In mid-late March 1927 the force of the Guomindang’s National Revolutionary Army moved into the city of Shanghai. Communist insurrections had already taken place, but the forces of a regional militarist, Sun Chuanfang (孙传芳), including units of refugee Russian soldiers, were still in place. These shots, probably taken on 22 March, show the eerie quiet of the interregnum. These busy streets are mostly empty, a few stragglers seek safety. Baskets have been dropped by others in the panic of flight.
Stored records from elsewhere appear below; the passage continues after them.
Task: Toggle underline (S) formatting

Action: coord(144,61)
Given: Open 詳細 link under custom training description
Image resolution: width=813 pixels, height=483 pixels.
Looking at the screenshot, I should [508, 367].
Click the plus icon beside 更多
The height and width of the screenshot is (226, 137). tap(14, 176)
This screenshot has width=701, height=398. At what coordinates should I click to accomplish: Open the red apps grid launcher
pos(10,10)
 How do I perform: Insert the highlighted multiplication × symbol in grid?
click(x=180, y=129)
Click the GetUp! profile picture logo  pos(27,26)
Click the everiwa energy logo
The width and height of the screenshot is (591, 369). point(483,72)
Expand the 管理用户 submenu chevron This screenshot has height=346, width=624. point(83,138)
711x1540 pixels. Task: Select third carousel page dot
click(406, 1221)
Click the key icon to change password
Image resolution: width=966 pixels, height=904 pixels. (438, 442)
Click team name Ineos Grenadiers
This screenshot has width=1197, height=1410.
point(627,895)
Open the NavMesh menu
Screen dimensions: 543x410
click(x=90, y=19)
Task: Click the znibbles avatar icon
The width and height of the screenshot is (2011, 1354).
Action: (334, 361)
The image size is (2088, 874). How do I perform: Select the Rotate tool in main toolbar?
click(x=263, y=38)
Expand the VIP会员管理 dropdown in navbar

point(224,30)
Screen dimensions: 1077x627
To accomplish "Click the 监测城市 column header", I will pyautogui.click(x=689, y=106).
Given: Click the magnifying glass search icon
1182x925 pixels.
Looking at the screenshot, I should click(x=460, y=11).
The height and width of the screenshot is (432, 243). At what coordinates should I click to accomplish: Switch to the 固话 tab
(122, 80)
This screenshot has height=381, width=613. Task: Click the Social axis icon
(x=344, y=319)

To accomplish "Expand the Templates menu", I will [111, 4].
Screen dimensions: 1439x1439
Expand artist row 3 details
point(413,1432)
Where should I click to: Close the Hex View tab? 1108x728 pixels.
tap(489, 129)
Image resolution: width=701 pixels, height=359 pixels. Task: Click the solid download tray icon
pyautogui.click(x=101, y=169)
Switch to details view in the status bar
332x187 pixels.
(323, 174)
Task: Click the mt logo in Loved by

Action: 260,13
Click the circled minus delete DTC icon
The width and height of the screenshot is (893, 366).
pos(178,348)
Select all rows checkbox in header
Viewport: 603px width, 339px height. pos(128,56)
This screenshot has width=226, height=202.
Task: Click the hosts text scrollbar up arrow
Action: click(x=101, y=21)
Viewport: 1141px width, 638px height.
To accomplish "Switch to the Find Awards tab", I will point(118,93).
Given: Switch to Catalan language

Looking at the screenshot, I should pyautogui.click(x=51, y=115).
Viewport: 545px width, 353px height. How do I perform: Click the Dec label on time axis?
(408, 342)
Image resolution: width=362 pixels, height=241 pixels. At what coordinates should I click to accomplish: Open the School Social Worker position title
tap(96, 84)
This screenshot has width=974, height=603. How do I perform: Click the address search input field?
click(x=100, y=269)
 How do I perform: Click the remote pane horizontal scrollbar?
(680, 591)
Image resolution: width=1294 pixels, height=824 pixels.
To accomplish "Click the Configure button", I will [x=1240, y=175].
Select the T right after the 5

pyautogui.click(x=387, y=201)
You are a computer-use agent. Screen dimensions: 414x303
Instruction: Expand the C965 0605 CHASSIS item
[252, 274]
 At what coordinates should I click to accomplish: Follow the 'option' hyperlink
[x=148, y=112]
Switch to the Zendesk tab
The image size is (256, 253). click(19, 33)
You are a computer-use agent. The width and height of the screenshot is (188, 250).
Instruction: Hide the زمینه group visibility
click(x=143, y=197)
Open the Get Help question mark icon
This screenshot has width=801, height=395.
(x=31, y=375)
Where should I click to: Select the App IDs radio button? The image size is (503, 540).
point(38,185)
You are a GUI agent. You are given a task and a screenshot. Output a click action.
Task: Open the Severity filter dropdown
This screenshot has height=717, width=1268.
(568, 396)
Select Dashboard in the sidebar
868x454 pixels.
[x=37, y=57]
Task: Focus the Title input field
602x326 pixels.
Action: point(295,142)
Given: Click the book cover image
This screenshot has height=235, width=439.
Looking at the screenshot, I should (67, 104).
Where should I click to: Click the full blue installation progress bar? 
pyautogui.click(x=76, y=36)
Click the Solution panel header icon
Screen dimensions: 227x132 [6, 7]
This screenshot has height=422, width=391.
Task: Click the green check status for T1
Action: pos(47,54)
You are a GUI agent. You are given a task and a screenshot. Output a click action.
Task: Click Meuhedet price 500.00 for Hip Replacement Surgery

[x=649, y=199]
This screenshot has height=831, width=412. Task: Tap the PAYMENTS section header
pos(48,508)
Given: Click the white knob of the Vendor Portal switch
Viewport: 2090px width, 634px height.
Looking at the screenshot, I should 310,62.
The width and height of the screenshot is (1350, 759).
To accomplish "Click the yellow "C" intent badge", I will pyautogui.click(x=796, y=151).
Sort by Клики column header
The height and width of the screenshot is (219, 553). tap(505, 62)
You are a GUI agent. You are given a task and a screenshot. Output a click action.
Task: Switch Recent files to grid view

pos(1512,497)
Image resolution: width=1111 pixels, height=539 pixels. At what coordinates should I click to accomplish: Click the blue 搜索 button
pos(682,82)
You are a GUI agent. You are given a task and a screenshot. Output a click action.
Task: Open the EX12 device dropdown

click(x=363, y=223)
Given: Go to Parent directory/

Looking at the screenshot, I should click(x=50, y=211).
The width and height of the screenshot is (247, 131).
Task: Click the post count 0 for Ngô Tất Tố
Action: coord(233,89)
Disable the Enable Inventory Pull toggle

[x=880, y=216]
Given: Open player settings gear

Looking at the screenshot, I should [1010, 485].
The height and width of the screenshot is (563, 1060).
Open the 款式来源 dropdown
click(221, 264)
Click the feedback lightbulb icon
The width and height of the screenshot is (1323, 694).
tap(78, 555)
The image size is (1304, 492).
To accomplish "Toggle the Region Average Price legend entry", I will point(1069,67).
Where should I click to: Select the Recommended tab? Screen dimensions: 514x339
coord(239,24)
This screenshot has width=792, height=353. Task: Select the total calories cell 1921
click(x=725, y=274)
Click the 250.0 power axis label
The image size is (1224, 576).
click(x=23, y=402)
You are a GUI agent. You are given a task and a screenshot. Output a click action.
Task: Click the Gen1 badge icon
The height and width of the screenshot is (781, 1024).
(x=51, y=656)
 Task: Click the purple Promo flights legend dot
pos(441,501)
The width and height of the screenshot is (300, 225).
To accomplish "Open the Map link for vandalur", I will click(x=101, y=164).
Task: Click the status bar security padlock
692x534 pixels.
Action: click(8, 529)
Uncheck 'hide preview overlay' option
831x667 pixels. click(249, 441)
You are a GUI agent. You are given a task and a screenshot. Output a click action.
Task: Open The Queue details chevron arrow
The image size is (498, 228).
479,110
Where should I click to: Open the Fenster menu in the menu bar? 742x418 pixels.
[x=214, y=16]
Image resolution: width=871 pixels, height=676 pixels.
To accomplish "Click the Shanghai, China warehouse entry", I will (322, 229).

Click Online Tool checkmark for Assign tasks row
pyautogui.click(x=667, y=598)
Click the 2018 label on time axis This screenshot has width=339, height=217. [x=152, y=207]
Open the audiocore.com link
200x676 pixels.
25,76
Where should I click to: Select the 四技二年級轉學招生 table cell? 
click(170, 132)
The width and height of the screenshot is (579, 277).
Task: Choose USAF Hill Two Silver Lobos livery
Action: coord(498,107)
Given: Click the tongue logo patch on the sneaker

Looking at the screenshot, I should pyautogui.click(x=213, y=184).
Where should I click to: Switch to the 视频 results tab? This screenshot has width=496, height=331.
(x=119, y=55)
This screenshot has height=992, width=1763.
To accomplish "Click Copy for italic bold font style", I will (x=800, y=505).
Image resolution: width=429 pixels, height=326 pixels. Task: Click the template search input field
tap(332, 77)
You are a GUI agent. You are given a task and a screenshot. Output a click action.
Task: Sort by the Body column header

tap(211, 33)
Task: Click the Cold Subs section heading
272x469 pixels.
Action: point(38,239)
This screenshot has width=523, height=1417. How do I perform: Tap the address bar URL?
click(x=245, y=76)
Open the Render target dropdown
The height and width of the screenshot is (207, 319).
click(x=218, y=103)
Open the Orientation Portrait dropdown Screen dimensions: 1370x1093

The International Settlement and the French concession had thrown up barbed-wire barricades and gates. They aimed to to stem the flow of refugees seeking shelter from the Chinese-administered parts of the city, prevent the defeated from seeking sancturary, and were also worried that the Guomindang forces, buoyed by success, and enthused with anti-imperialist sentiment, and allied to the Chinese Communist Party, might move to take over the foreign-controlled zones. This was an acute moment of international crisis. In the event there was no Guomindang attack on the settlements, and within a month the National Revolutionary Army’s commander, Chiang Kaishek, had launched a debilitating attack on his Communist Party allies.
These photographs came from the colleciton of William Armstrong, who for many years had been chief of the Detective Branch (the CID) of the international settlement’s Shanghai Municipal Police. Armstrong was no friend of the Guomindang, but the International Settlement quickly started working with Chiang, and assisted the April coup against the Communists.